A limitation of this study is the linearity of the adjoint sensitivities. The adjoint sensitivities are linear, as only the first derivatives are retained in the calculation. Thus, any nonlinear processes at play in mode water formation are not captured by the adjoint sensitivities (Forget et al., 2015a). However, the adjoint sensitivities and impacts are still useful for highlighting important regions and comparing the imprint of different forcings as presented here (Sect. 3) and in other works (Fukumori et al., 2007a; Pillar et al., 2016; Jones et al., 2020a).

In principle, adjoint calculations similar to the ones shown here could be carried out in the eddy-permitting resolution Southern Ocean State Estimate (Mazloff et al., 2010).
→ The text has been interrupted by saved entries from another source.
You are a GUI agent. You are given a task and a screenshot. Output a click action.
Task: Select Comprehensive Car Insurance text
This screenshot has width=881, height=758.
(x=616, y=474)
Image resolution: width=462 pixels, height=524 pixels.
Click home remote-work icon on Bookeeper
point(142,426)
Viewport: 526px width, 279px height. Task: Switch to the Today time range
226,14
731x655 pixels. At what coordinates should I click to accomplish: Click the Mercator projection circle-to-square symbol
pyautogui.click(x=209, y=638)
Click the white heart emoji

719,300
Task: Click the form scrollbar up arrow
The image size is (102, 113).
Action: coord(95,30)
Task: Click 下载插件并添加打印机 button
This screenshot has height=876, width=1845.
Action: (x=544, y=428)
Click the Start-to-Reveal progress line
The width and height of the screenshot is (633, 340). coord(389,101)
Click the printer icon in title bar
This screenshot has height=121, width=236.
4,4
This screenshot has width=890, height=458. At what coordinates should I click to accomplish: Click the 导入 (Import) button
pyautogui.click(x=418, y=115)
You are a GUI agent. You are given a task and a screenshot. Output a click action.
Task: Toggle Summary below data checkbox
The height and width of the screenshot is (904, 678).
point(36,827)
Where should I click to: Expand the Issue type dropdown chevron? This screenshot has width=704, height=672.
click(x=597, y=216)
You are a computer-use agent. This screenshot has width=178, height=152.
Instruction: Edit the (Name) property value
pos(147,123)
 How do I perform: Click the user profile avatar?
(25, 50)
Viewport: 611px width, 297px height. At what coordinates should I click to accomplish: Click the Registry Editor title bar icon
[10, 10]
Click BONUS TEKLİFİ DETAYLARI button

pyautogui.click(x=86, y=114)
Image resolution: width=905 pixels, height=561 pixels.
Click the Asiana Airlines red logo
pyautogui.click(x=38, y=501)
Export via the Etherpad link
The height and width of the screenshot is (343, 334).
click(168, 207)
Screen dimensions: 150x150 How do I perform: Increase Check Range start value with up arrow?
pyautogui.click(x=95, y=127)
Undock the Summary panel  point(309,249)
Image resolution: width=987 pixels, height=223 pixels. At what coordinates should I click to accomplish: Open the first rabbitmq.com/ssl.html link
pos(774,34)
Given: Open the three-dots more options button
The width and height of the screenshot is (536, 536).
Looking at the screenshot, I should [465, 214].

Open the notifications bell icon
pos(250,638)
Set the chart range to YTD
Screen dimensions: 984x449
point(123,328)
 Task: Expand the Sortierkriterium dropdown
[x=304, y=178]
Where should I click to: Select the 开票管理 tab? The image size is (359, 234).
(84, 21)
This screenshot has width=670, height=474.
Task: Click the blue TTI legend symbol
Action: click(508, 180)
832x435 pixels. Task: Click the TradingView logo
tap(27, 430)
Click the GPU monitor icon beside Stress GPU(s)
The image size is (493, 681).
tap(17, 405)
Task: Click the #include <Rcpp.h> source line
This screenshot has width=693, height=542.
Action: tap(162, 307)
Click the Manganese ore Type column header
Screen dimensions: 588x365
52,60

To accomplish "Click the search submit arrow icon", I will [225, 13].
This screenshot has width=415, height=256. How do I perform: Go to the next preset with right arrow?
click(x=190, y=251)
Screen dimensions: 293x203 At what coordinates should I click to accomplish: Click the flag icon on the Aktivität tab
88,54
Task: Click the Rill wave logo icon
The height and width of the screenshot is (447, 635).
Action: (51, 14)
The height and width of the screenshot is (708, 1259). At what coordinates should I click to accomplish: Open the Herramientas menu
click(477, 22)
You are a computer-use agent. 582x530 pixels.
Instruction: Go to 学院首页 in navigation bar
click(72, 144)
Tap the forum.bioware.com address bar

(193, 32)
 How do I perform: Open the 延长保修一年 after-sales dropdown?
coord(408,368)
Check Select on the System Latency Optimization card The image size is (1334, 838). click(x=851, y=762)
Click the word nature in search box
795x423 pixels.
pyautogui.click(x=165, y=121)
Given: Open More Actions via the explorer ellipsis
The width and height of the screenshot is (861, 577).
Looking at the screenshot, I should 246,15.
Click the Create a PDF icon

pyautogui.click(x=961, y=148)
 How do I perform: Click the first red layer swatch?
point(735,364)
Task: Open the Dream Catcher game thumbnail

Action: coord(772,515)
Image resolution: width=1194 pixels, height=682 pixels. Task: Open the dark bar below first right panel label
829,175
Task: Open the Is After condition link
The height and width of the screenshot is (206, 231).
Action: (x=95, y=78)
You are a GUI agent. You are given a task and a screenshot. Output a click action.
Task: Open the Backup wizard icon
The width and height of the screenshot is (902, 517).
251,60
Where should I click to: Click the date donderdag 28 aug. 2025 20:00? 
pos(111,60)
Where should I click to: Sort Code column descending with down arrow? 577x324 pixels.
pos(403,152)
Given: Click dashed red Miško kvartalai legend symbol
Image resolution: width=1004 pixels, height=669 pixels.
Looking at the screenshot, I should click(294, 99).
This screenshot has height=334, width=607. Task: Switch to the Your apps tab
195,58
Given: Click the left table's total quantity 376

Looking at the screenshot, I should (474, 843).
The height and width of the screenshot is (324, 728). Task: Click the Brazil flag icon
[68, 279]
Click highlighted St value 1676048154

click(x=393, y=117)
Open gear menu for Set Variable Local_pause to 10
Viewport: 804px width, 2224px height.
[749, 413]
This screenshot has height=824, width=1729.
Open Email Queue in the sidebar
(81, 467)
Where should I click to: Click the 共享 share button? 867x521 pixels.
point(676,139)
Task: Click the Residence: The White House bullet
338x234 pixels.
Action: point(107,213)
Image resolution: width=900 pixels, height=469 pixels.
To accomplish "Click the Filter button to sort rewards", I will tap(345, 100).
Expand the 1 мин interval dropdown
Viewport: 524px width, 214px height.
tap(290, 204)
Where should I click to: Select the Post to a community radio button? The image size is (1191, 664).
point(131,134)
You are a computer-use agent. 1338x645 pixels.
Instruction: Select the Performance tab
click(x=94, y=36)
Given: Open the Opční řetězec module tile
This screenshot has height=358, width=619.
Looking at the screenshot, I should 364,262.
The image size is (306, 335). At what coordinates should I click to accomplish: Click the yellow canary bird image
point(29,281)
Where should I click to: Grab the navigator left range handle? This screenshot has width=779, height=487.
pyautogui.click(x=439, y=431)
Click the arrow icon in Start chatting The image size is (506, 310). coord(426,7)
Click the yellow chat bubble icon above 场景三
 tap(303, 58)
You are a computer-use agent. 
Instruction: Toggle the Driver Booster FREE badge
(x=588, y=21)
However, the higher resolution will likely shorten the timescale on which the linear adjoint is applicable, potentially limiting the tool's ability to quantify sensitivities to remote forcing. A comparable study using a high-resolution model would be a welcome addition to the literature.

The benefits of using the density-following adjoint feature is that each mode water pool can be better identified using its bounding density surfaces. Previously, adjoint sensitivity experiments (Boland et al., 2021a; Jones et al., 2020a) did not properly capture isopycnal thickness changes, which are a defining characteristic of SAMW variability. The density-following feature is used to properly isolate specific water masses only, as defined by their density structure. This prior limitation was particularly an issue in the work by Jones et al. (2016), who attempted to assess changes in exported SAMW properties and struggled to quantify the impacts of changes in properties versus any changes in the density surface positions.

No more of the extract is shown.